3. Help the small to medium business sector to understand the problem and take action to make savings in their businesses.
Then there are other things like sorting out some of the tax subsidies that actually encourage some industry sectors to consume fossil fuels.
It certainly makes sense to stop paying polluters before we implement a polluter pays scheme. I believe that the Australian Government's proposed scheme will push up prices and because it will subsidize big business and low income households there will be little incentive to change behaviour, leaving small to medium business badly squeezed in the middle and have little if any impact on the amount of greenhouse gas emissions from Australia.
On a global scale, we need to help developing countries like Indonesia retain their forests because trees are one of the very best ways to absorb carbon dioxide.
At present deforestation globally has the same impact as all the global vehicle emissions every year. If we reduced vehicle emissions AND prevented deforestation that would really make a difference. What a contrast from the Chinese approach where they are closing the dirtiest power stations, building enormous renewable energy installations, producing most of the world's solar panels and limiting cars to only drive on alternate days so nearly halving vehicle emissions. They have a huge population so their total emissions are huge but they are minuscule per head compared to ours. And they have set very substantial targets for emission reductions. I don't see anything sinister in Chinese reluctance to be monitored as I think there would be a huge resistance to international monitoring of US or Australian emissions. I see this as a dignity and trust issue.

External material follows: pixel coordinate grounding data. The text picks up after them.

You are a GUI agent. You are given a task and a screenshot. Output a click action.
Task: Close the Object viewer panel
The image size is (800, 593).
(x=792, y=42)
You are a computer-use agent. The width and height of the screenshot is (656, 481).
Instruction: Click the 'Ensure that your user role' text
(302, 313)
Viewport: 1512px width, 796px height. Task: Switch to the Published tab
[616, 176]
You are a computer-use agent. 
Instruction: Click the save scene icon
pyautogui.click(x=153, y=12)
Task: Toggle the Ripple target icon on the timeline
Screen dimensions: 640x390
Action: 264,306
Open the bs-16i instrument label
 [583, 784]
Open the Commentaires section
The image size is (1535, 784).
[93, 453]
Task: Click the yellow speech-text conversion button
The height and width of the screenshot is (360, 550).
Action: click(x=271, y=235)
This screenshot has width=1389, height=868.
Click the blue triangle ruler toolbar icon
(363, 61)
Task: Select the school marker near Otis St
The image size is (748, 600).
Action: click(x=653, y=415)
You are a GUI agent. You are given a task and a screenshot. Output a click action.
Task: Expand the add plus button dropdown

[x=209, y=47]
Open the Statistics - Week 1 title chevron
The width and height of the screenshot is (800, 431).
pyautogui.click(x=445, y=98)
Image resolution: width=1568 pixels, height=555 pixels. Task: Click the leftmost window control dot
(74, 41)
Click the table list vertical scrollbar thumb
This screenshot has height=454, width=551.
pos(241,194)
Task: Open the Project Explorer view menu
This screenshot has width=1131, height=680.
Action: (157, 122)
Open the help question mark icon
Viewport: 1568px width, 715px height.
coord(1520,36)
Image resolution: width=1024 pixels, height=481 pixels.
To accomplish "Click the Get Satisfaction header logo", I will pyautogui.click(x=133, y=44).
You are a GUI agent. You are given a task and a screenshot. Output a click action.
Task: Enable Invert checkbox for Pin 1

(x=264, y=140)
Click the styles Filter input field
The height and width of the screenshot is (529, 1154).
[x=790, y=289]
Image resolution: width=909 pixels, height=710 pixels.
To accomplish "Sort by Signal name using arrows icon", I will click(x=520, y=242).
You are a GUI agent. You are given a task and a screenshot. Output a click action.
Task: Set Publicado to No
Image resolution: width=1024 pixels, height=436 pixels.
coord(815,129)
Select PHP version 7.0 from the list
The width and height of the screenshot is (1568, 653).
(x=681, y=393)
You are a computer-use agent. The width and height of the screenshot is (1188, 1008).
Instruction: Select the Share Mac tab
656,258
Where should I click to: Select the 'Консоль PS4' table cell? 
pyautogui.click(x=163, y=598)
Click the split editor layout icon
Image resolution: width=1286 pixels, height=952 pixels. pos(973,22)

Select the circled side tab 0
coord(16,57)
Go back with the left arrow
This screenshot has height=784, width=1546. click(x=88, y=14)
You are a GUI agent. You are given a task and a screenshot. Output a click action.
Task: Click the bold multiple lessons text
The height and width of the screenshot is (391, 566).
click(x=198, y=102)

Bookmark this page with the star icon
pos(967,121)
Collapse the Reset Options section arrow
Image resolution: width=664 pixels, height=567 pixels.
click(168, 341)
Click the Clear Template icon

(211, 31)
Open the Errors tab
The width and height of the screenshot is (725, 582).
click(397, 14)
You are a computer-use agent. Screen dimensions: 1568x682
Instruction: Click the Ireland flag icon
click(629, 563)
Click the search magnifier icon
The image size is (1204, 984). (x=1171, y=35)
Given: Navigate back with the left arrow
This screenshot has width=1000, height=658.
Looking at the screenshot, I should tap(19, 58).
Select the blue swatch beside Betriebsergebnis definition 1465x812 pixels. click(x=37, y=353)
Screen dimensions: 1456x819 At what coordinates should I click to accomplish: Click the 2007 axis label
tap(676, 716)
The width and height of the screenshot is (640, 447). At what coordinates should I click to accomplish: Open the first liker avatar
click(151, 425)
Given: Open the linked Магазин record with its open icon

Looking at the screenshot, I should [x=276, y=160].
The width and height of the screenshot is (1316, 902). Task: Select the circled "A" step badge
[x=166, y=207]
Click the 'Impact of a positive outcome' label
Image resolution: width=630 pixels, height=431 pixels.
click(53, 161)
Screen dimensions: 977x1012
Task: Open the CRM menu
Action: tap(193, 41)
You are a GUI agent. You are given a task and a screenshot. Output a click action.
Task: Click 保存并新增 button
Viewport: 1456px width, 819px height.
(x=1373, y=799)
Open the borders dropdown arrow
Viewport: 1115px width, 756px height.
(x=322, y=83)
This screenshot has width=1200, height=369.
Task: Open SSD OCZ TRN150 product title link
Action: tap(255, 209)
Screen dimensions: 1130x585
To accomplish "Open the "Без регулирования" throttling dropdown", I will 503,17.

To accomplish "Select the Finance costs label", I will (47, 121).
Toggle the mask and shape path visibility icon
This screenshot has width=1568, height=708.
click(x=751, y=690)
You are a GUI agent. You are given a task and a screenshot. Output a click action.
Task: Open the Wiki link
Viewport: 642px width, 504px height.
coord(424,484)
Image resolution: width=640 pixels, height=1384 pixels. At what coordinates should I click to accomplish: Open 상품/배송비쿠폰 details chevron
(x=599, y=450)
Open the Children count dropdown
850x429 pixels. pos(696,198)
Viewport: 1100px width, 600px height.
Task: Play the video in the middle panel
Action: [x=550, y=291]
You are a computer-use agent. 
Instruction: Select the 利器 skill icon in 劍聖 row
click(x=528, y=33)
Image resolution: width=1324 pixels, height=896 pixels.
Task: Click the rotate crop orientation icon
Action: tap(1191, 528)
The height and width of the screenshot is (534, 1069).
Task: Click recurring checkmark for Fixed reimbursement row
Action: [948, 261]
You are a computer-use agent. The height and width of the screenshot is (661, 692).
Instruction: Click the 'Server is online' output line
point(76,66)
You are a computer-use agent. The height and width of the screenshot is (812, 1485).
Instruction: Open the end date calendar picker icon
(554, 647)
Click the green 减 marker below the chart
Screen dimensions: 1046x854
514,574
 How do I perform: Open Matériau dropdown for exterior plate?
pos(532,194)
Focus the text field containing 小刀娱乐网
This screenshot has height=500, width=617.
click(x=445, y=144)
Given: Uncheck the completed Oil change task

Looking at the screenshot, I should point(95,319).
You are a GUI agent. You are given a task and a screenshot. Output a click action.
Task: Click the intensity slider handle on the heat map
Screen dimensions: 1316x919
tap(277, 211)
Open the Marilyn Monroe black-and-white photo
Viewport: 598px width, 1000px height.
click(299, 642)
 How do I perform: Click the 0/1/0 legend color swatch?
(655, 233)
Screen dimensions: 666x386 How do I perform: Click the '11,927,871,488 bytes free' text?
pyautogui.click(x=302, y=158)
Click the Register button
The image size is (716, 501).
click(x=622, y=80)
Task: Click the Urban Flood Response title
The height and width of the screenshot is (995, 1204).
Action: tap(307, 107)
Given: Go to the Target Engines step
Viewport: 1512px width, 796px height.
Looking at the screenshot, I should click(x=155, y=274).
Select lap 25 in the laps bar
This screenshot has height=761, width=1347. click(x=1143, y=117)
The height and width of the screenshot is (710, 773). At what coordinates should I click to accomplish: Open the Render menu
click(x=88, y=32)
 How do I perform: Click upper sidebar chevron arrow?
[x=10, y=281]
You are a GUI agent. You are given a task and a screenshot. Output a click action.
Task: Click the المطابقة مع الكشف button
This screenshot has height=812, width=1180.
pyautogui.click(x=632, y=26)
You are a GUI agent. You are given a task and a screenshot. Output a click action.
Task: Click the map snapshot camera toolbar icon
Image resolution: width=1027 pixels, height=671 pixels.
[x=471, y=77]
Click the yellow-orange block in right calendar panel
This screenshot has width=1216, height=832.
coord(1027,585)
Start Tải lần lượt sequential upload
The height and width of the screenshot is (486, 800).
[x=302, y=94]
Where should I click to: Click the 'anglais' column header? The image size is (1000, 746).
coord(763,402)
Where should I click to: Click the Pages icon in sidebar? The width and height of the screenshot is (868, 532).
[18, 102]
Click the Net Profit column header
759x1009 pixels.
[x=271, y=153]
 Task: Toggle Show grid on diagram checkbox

A recent survey conducted for BankSA found 69% of business owners and 68% of consumers preferred direct or voluntary action - rather than an enforced emission Trading Scheme - To reduce carbon emissions by 5% by 2020.
The survey on sustainability also found that while consumers have embraced targets for mains water conservation, the plastic bag ban 5that is in place in South Australia and bottled water consumption cuts, they reject change in areas that affect quality of life, as shown by a reported rise in power consumption for air-conditioning.
And business owners are yet to be convinced about the selling power of sustainability, with 55% saying they do not believe green credentials attract customers. Only 15% are promoting their environmental efforts and only 13% have any formal environmental certification.
In spite of what they say, almost one-third of consumers are actually using more electricity and gas, as well as fuel for vehicles.
Seeking greater sustainability seemed to be off-limits in other key areas, with 75% of consumers rejecting a switch to toilet paper made from recycled paper and I am with them on that - my bottom does the voting there; using their own vehicles instead of public transport. My observations with the transport is the inconvenience of waiting because the services are not a frequent, they are uncomfortable and also dangerous as with no seat belts people get thrown about. Certainly when I fly into Sydney and especially Brisbane, I always catch the train in preference to taxi because it is convenient, faster and much cheaper so even carrying luggage, the train is a better choice.
BankSA Managing Director, Rob Chapman says the results show commitment to sustainability is both price-sensitive and influenced by the desire for comfort and convenience.
"More than 90% of the businesses we surveyed were actively seeking to reduce the amount of waste they sent to landfill, while 69% of consumers said they were prepared to pay more for grocery items produced using better environmental practices," Rob says.
"However, we also found that lifestyle and cost can be deal-breakers.